=== Section Start ===

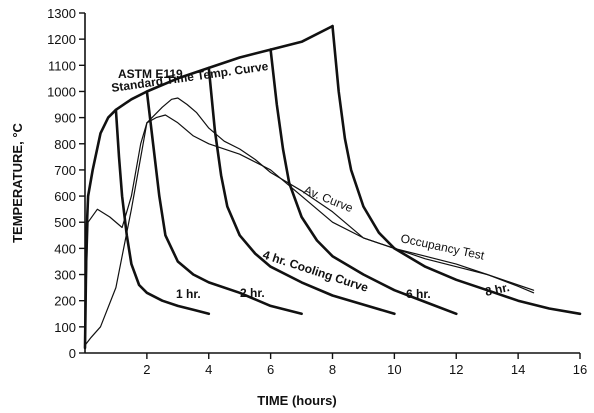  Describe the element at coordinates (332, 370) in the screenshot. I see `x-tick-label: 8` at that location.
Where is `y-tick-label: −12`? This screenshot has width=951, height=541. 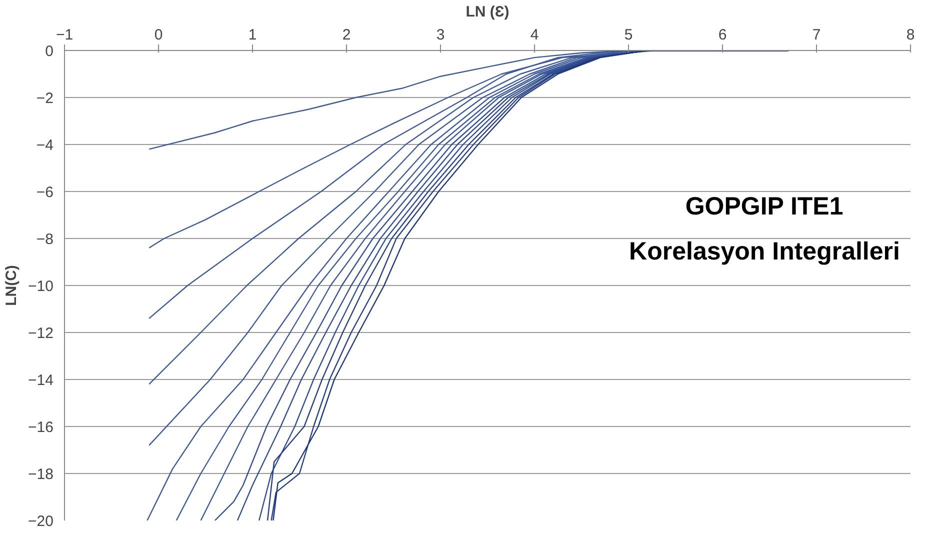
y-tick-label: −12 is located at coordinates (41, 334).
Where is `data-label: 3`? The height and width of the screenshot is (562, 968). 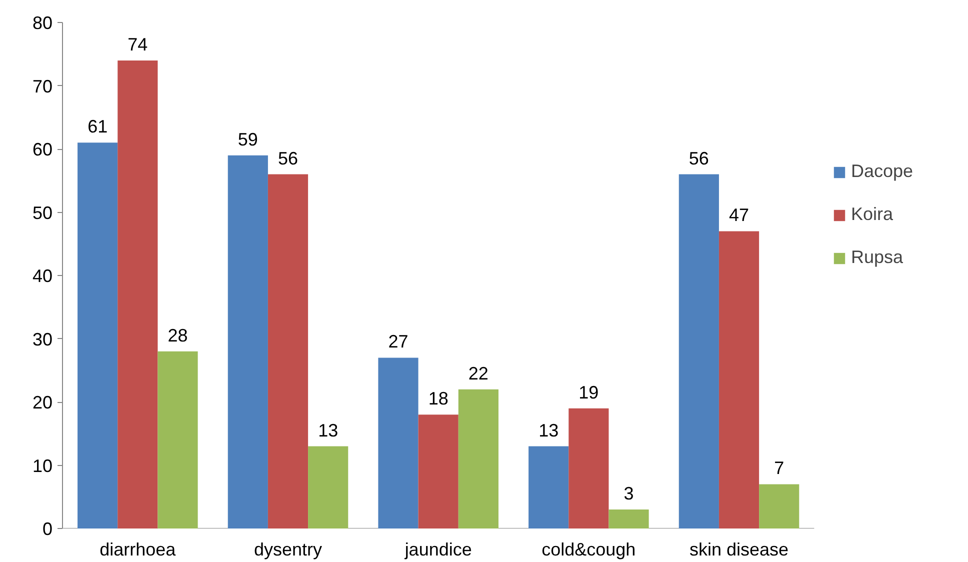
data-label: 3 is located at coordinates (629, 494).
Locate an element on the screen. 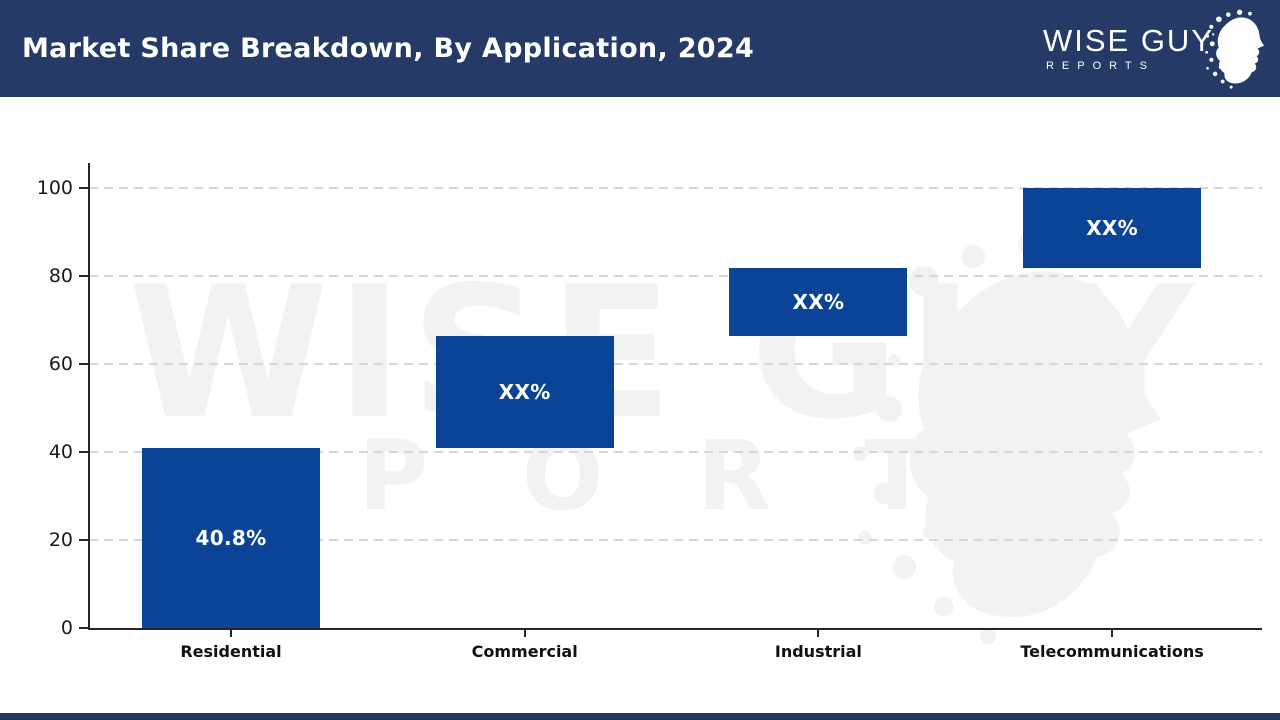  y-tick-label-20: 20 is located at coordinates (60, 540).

=== Section End ===
=== Section Start ===

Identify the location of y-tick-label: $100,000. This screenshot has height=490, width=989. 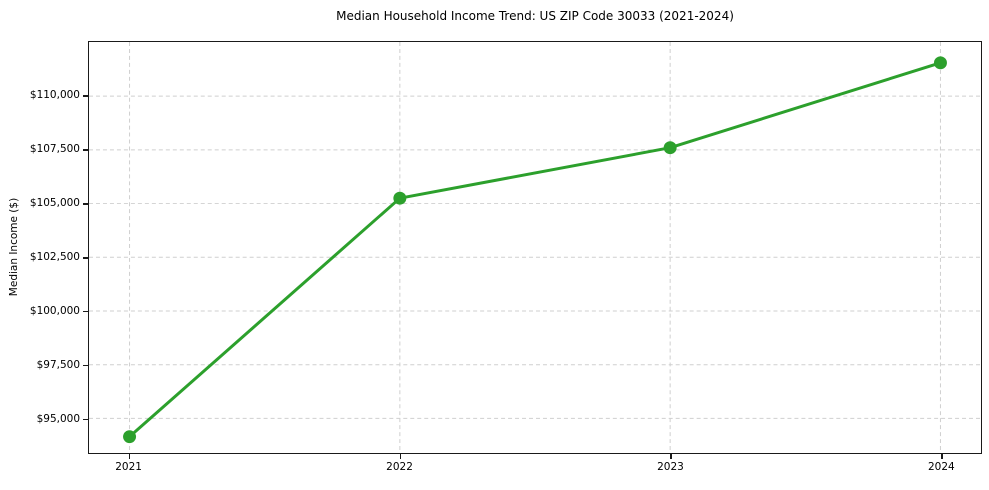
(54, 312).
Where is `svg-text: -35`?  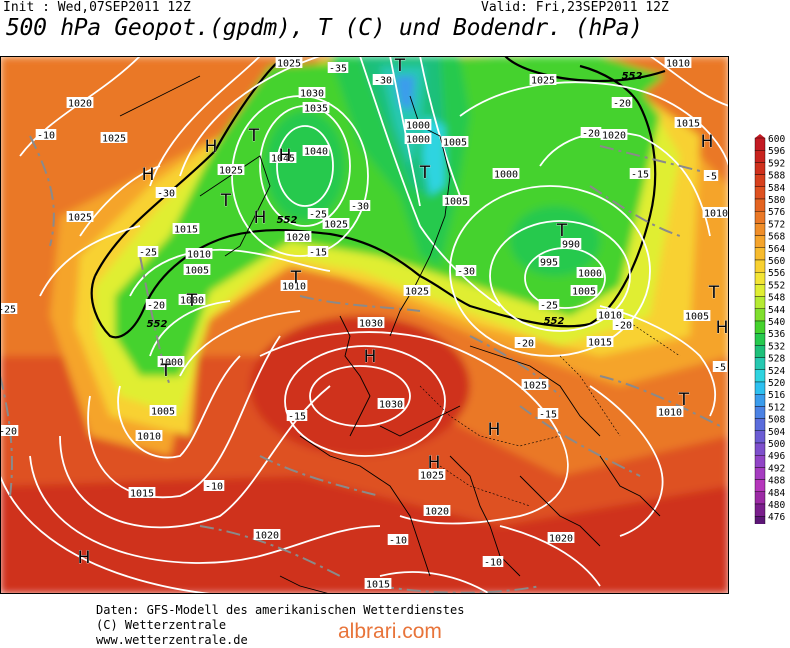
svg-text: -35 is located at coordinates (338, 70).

=== Section End ===
=== Section Start ===

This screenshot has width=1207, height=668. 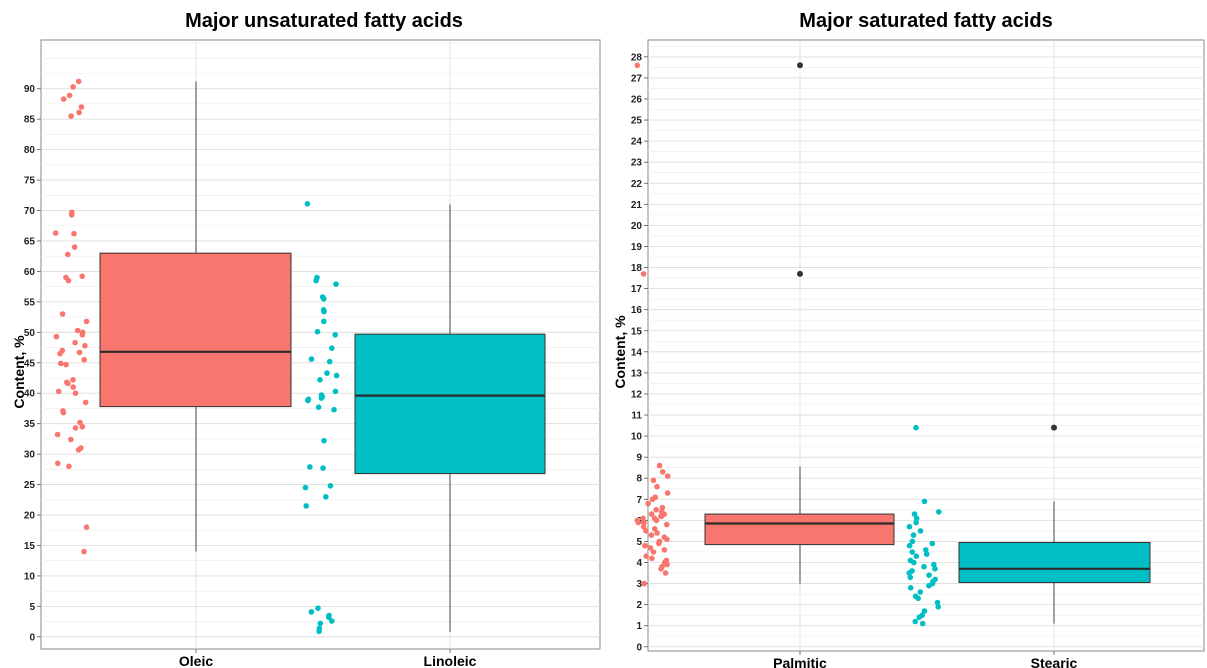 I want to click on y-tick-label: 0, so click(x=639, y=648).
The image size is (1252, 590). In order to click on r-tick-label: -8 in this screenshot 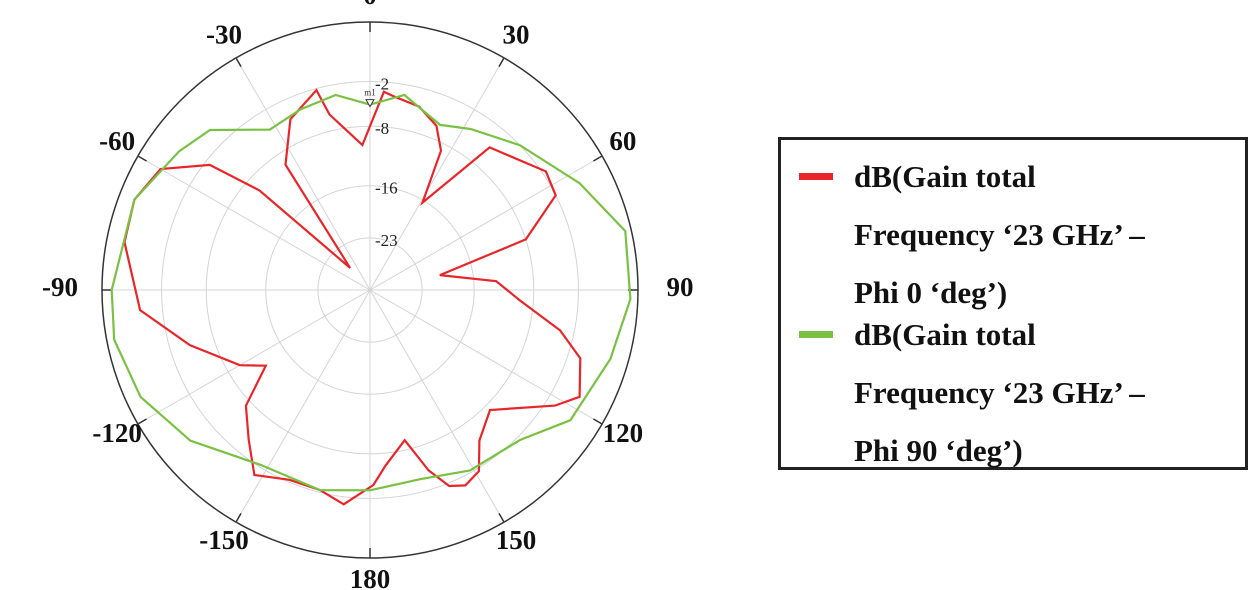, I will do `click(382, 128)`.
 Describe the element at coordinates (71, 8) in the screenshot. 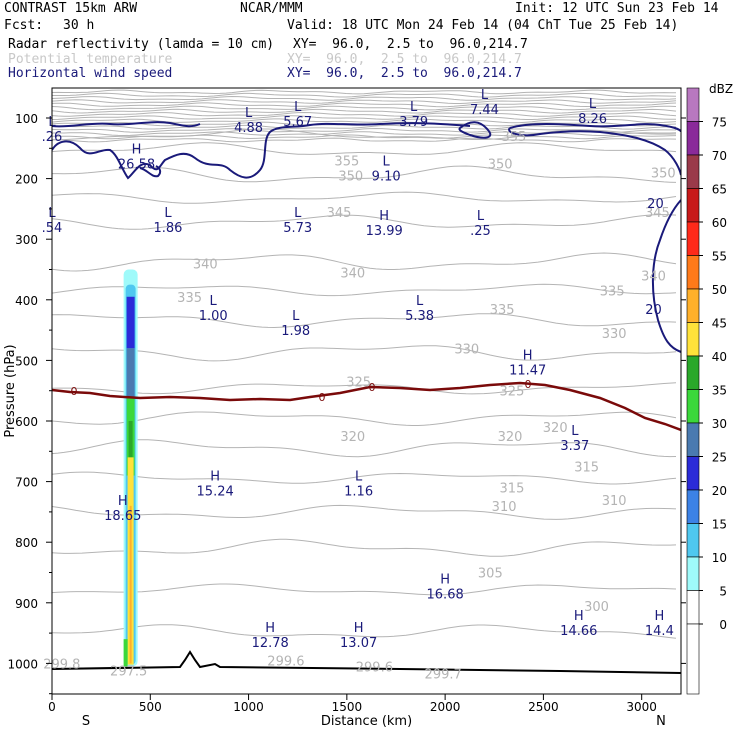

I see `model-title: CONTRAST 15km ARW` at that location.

=== Section End ===

- _Work task_
Recast the rows as a JSON list of strings, one string per line and blank lines omitted, beginning at the line that contains "Identify the location" and stopping after the line that contains "svg-text: -35 is". Leave the pictures out of the list.

- _Written reply_
[
  "Identify the location of y-tick-label: $100,000. This screenshot has height=490, width=989. ",
  "(54, 312).",
  "Where is `svg-text: -35`?  ",
  "svg-text: -35 is located at coordinates (338, 70)."
]